• _GIVEN PROBLEM_
Copy out, word for word, the lines from the start of the records through the line containing "pos(170,109)", including both ends.

• _SOURCE MATERIAL_

────

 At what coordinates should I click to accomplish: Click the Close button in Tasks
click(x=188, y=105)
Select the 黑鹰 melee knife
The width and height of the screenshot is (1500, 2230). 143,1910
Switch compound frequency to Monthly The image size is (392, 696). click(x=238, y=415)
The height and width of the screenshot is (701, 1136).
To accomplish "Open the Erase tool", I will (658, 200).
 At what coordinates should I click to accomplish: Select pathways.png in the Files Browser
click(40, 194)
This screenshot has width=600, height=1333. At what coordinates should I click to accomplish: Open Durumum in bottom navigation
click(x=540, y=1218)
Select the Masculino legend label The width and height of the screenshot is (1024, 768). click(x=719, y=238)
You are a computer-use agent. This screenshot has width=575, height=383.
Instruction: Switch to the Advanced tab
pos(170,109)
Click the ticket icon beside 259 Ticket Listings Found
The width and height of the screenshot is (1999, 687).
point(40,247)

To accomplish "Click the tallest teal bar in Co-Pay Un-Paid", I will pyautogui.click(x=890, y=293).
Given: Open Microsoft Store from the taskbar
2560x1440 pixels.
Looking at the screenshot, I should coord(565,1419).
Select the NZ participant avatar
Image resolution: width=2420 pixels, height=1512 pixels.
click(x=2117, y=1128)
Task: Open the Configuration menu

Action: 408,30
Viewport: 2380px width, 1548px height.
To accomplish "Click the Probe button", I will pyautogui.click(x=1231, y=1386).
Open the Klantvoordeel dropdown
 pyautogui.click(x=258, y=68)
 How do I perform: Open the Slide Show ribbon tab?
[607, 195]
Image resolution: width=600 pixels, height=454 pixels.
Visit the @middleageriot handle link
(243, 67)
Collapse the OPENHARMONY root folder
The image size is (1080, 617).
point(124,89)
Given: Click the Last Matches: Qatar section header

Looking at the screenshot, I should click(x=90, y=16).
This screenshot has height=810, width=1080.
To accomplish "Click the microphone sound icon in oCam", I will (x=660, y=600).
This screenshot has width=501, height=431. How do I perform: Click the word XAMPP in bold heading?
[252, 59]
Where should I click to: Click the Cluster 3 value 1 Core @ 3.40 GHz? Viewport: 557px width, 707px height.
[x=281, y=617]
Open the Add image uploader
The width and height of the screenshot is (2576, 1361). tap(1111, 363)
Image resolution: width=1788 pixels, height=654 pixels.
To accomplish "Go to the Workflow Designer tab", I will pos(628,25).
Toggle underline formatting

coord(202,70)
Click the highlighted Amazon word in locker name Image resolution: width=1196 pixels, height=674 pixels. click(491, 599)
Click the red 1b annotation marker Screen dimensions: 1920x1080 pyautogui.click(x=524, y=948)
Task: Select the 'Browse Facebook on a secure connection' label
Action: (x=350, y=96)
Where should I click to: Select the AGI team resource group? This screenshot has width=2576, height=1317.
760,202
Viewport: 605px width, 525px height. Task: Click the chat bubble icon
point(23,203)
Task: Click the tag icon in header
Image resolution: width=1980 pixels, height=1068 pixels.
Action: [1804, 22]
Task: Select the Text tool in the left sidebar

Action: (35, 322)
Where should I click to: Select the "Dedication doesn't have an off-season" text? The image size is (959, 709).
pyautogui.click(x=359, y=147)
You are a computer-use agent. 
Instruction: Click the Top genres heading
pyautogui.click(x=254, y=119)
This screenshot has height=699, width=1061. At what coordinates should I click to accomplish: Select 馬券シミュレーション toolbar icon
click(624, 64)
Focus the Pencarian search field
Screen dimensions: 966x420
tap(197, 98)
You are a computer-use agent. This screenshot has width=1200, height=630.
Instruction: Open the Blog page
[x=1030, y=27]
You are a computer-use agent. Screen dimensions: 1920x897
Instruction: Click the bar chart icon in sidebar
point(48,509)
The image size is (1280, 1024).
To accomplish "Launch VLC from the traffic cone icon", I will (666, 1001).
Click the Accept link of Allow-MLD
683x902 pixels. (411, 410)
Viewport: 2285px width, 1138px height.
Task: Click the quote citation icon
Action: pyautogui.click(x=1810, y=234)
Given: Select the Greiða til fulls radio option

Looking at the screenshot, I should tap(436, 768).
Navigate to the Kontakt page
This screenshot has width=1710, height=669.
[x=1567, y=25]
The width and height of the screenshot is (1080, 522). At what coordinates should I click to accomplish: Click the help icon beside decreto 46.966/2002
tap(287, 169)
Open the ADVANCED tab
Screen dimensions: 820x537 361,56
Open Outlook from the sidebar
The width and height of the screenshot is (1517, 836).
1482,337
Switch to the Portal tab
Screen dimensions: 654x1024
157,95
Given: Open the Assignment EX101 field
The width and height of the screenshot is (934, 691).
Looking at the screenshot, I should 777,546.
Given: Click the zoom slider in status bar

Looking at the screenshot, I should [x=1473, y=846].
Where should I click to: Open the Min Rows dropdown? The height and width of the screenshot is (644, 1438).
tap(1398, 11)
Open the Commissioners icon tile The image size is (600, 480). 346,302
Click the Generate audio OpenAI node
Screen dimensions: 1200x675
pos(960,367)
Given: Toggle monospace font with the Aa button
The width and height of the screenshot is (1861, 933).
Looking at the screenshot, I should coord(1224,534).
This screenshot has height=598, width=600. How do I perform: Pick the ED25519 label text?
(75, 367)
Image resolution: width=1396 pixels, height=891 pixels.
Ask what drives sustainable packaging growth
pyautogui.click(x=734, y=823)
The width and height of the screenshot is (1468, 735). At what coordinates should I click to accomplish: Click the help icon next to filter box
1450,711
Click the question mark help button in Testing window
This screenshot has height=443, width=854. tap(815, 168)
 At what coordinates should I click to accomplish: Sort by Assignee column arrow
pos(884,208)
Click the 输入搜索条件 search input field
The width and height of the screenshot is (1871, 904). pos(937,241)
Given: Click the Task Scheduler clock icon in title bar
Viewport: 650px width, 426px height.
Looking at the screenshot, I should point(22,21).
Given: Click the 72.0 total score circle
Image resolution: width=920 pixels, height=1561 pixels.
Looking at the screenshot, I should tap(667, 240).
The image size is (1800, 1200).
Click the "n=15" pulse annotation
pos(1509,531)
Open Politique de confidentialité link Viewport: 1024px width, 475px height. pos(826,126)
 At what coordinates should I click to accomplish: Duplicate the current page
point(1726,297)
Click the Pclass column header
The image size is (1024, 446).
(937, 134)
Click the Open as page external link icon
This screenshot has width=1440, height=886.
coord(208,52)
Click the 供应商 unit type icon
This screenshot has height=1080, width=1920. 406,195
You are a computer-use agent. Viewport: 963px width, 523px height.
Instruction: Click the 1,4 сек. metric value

────

• _RESULT FOR THIS TASK_
 At what coordinates should I click to accomplish: Click the Close button in Tasks
click(x=188, y=105)
Select the 黑鹰 melee knife
The width and height of the screenshot is (1500, 2230). 143,1910
Switch compound frequency to Monthly The image size is (392, 696). click(x=238, y=415)
The height and width of the screenshot is (701, 1136).
To accomplish "Open the Erase tool", I will (658, 200).
 At what coordinates should I click to accomplish: Select pathways.png in the Files Browser
click(40, 194)
This screenshot has width=600, height=1333. At what coordinates should I click to accomplish: Open Durumum in bottom navigation
click(x=540, y=1218)
Select the Masculino legend label The width and height of the screenshot is (1024, 768). click(x=719, y=238)
You are a computer-use agent. This screenshot has width=575, height=383.
Instruction: Switch to the Advanced tab
pos(170,109)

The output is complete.